• [Do this] Reproduce the entire listing below verbatim, line for line.

• [Given records]
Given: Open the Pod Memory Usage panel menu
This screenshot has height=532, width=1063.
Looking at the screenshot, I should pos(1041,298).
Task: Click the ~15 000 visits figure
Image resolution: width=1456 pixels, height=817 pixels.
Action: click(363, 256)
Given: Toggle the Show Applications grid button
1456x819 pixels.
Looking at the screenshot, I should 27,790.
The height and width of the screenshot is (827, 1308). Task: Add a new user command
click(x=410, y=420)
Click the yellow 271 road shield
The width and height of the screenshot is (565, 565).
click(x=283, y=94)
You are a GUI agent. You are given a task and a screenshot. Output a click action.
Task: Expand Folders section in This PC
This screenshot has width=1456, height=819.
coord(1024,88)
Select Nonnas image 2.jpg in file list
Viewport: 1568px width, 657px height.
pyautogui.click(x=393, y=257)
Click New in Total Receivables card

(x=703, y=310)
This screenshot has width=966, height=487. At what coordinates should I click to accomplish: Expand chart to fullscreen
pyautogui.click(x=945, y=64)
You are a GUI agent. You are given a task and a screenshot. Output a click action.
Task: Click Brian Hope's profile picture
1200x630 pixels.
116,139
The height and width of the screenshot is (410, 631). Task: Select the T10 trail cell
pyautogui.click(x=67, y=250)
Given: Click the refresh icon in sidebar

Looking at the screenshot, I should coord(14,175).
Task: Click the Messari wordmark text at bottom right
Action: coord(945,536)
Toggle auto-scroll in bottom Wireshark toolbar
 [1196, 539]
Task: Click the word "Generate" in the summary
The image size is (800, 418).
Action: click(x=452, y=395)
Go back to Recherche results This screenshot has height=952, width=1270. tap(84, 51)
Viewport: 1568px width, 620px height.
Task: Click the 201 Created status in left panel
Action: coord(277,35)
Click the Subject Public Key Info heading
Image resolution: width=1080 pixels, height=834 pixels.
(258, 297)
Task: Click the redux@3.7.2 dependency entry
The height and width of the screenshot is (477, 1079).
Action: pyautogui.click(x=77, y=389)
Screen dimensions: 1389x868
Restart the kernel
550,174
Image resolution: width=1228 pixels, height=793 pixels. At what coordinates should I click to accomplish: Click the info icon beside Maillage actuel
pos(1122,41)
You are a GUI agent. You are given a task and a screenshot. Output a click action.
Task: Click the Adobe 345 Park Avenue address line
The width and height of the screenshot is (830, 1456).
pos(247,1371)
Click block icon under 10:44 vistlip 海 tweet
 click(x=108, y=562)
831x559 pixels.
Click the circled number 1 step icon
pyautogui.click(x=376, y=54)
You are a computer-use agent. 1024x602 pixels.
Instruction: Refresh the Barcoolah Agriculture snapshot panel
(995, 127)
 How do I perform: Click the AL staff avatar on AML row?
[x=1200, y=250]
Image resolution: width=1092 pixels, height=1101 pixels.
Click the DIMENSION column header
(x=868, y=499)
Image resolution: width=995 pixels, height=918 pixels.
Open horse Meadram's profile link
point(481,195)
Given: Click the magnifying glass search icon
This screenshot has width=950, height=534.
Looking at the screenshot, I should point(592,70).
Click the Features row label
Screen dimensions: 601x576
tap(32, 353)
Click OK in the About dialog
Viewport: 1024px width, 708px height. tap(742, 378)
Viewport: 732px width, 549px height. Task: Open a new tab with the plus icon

• [Task response]
Given: Open the Pod Memory Usage panel menu
This screenshot has height=532, width=1063.
Looking at the screenshot, I should pos(1041,298).
Task: Click the ~15 000 visits figure
Image resolution: width=1456 pixels, height=817 pixels.
Action: click(363, 256)
Given: Toggle the Show Applications grid button
1456x819 pixels.
Looking at the screenshot, I should 27,790.
The height and width of the screenshot is (827, 1308). Task: Add a new user command
click(x=410, y=420)
Click the yellow 271 road shield
The width and height of the screenshot is (565, 565).
click(x=283, y=94)
You are a GUI agent. You are given a task and a screenshot. Output a click action.
Task: Expand Folders section in This PC
This screenshot has width=1456, height=819.
coord(1024,88)
Select Nonnas image 2.jpg in file list
Viewport: 1568px width, 657px height.
pyautogui.click(x=393, y=257)
Click New in Total Receivables card

(x=703, y=310)
This screenshot has width=966, height=487. At what coordinates should I click to accomplish: Expand chart to fullscreen
pyautogui.click(x=945, y=64)
You are a GUI agent. You are given a task and a screenshot. Output a click action.
Task: Click Brian Hope's profile picture
1200x630 pixels.
116,139
The height and width of the screenshot is (410, 631). Task: Select the T10 trail cell
pyautogui.click(x=67, y=250)
Given: Click the refresh icon in sidebar

Looking at the screenshot, I should coord(14,175).
Task: Click the Messari wordmark text at bottom right
Action: coord(945,536)
Toggle auto-scroll in bottom Wireshark toolbar
 [1196, 539]
Task: Click the word "Generate" in the summary
The image size is (800, 418).
Action: click(x=452, y=395)
Go back to Recherche results This screenshot has height=952, width=1270. tap(84, 51)
Viewport: 1568px width, 620px height.
Task: Click the 201 Created status in left panel
Action: coord(277,35)
Click the Subject Public Key Info heading
Image resolution: width=1080 pixels, height=834 pixels.
(258, 297)
Task: Click the redux@3.7.2 dependency entry
The height and width of the screenshot is (477, 1079).
Action: pyautogui.click(x=77, y=389)
Screen dimensions: 1389x868
Restart the kernel
550,174
Image resolution: width=1228 pixels, height=793 pixels. At what coordinates should I click to accomplish: Click the info icon beside Maillage actuel
pos(1122,41)
You are a GUI agent. You are given a task and a screenshot. Output a click action.
Task: Click the Adobe 345 Park Avenue address line
The width and height of the screenshot is (830, 1456).
pos(247,1371)
Click block icon under 10:44 vistlip 海 tweet
 click(x=108, y=562)
831x559 pixels.
Click the circled number 1 step icon
pyautogui.click(x=376, y=54)
You are a computer-use agent. 1024x602 pixels.
Instruction: Refresh the Barcoolah Agriculture snapshot panel
(995, 127)
 How do I perform: Click the AL staff avatar on AML row?
[x=1200, y=250]
Image resolution: width=1092 pixels, height=1101 pixels.
Click the DIMENSION column header
(x=868, y=499)
Image resolution: width=995 pixels, height=918 pixels.
Open horse Meadram's profile link
point(481,195)
Given: Click the magnifying glass search icon
This screenshot has width=950, height=534.
Looking at the screenshot, I should point(592,70).
Click the Features row label
Screen dimensions: 601x576
tap(32, 353)
Click OK in the About dialog
Viewport: 1024px width, 708px height. tap(742, 378)
Viewport: 732px width, 549px height. Task: Open a new tab with the plus icon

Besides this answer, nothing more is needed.